Da quasi due anni il governo fascista di Israele, l’unico avamposto di democrazia nel Medio Oriente come pensano tutti i simpatizzanti, rade al suolo Palestina e palestinesi con decine di migliaia di morti e, senza fare una grinza, politici e opinionisti parlano del diritto all’autodifesa. Non è una guerra quella che sta conducendo Israele, seppure sarebbe ripugnante lo stesso, è semplicemente uno sterminio, se proprio abbiamo il timore di chiamarlo con il suo vero nome: genocidio. Non è per lo meno strano che le destre mondiali, da sempre antisemite, difendono il diritto di Israele a spargere sangue? È anche per questo che l’antisemitismo in chi si oppone alle scelleratezze israeliane non c’entra niente, se mai è antisionismo, cioè avversione a un governo brutale che va processato per crimini contro l’umanità. In questi giorni il governo di Israele ha deciso, dopo le varie incursioni nelle nazioni limitrofe, di aggredire l’Iran a scopo preventivo per esportare la democrazia. Sta provocando ingenti danni e uccisioni col pretesto di impedire che l’Iran fabbrichi la bomba atomica, sullo stile degli Stati Uniti in Iraq, della NATO nell’ex Jugoslavia. Naturalmente i nostri politici e i nostri “saputi”, un tanto al kg, hanno dimenticato il binomio aggressore aggredito e spendono solo qualche parola per incitare Israele a calmarsi ma guai anche solo a parlare di sanzioni, boicottaggi, sospensione di vendite di armi nei confronti di uno stato aggressore. Non sanno che cosa è la vergogna. Il mondo è a rischio: fermiamo Israele è il titolo in bella evidenza della copertina di questo numero. È tempo di gridarlo a squarciagola in tutte le occasioni, opportune e inopportune.

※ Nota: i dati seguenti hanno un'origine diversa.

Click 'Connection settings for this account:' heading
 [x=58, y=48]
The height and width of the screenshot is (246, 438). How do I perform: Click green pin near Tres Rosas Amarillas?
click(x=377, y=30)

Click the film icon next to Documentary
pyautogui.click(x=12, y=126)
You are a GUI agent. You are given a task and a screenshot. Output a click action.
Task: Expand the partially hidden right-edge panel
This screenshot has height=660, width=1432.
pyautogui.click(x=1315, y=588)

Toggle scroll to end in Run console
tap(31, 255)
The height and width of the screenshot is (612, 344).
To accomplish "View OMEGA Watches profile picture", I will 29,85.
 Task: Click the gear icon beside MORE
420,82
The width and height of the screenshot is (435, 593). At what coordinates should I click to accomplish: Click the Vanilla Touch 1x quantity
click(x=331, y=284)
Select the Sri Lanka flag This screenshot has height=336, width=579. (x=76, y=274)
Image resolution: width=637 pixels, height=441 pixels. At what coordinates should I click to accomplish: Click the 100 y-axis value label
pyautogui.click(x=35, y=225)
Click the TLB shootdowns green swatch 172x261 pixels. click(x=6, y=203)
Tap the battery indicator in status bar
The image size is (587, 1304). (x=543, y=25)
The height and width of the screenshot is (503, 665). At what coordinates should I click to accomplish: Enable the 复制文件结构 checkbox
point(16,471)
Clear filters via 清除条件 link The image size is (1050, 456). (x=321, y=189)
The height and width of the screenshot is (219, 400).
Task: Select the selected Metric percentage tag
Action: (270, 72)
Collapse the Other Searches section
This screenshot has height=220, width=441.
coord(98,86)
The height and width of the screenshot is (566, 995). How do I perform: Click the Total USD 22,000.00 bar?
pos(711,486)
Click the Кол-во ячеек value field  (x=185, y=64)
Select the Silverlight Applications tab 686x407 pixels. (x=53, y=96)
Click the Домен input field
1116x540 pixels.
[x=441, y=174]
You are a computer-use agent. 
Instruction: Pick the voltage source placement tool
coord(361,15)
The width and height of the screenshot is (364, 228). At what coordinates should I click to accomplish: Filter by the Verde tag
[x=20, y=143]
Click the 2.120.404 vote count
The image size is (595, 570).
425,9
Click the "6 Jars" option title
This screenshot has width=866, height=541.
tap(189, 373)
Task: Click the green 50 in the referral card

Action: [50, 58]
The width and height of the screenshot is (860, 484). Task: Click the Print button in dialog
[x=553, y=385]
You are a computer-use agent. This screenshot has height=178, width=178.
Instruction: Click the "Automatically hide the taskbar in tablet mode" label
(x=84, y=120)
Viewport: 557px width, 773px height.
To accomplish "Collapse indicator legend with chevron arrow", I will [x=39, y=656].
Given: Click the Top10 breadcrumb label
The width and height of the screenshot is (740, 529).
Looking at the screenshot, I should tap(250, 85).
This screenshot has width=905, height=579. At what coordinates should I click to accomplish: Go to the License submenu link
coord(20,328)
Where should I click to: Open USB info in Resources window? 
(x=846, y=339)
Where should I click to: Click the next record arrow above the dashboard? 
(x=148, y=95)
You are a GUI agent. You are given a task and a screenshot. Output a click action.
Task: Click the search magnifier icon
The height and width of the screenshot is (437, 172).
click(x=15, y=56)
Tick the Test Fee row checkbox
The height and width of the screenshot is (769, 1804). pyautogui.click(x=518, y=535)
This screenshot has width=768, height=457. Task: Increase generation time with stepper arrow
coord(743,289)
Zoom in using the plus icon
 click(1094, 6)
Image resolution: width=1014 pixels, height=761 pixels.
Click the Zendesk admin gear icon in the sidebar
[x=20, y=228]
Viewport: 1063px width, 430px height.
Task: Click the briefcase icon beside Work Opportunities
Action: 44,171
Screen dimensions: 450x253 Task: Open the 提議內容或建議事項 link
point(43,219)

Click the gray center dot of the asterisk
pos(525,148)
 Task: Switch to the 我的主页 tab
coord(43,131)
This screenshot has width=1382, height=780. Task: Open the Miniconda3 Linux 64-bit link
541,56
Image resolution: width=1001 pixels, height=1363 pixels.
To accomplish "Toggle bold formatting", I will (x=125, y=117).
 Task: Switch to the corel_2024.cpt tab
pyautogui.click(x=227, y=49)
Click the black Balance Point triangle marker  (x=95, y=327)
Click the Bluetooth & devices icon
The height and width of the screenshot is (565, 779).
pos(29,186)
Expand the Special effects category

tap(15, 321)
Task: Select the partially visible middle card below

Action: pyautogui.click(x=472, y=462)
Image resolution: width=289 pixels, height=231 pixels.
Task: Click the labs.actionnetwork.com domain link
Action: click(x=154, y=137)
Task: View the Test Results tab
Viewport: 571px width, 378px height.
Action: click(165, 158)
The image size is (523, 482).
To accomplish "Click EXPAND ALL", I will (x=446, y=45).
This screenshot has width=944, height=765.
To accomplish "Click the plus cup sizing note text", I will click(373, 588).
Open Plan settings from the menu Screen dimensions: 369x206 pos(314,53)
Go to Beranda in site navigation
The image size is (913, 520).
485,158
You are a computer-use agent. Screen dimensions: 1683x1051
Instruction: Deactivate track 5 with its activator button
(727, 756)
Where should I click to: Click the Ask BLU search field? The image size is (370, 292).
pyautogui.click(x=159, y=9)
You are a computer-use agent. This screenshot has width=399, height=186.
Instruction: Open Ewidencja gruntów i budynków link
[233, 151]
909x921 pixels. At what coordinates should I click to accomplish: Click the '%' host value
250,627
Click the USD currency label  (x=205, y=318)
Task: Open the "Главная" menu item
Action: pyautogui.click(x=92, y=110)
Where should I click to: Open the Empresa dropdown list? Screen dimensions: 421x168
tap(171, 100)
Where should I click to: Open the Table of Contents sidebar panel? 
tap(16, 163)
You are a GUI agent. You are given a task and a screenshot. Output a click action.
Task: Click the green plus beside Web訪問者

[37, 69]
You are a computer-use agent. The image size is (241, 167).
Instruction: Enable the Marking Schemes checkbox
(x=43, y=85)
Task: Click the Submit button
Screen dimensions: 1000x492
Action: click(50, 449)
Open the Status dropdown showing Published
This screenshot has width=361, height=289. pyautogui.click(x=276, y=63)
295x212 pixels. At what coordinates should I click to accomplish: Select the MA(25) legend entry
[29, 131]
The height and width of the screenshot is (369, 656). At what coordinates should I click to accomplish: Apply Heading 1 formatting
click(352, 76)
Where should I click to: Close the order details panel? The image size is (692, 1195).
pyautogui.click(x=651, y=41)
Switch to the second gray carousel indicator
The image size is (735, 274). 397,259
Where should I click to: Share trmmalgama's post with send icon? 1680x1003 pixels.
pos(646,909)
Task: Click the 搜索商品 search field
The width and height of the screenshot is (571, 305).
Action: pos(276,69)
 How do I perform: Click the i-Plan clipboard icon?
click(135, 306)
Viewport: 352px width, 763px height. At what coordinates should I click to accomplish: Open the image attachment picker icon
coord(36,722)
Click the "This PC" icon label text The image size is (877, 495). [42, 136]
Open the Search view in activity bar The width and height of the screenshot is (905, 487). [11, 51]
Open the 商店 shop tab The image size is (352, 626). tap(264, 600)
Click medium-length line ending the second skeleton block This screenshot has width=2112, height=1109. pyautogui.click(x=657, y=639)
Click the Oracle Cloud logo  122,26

Ripartiamo dai 14 milioni di persone che sono andate a votare per i referendum per migliorare l’Italia. Noi ci siamo schierati apertamente per i cinque Sì e abbiamo perso sonoramente, inutile girarci intorno. È stata una sconfitta della partecipazione anche perché è mancato, forse, il referendum trainante, quello sulla porcata dell’autonomia differenziata che sicuramente avrebbe convinto molte più persone a prendere posizione e uscire allo scoperto. Quella che in parte era una faida interna al centrosinistra si è voluta far passare come una possibile spallata all’attuale governo, con pessimi risultati. Che poi la presidente Giorgia Meloni sia andata al seggio senza ritirare le schede è segno evidente di tutta la pochezza culturale e democratica sua e di quelli che la circondano. Ancora una volta le vittime sono stati gli operai precari, i licenziati, quelli che fanno fatica a intravedere un domani con progetti ambiziosi. Più grave è stato il risultato del referendum sulla cittadinanza degli immigrati, visti come un pericolo e non come una risorsa da integrare nella nostra società, anche da una nutrita parte di quelli che sono andati a votare. Come al solito la lotta tra i poveri è a tutto vantaggio dei ricchi che ingrassano proprio per l’assenza di solidarietà fra gli ultimi. Perché ripartire da quel 30% che sono andati al seggio per i referendum? Non perché sono necessariamente di sinistra ma perché hanno dimostrato di essere cittadini attivi, disposti a non farsi sottrarre il diritto di esprimere le proprie convinzioni e dunque soggetti che vogliono essere parte viva nei processi decisionali. Quando il popolo pensa il potere trema!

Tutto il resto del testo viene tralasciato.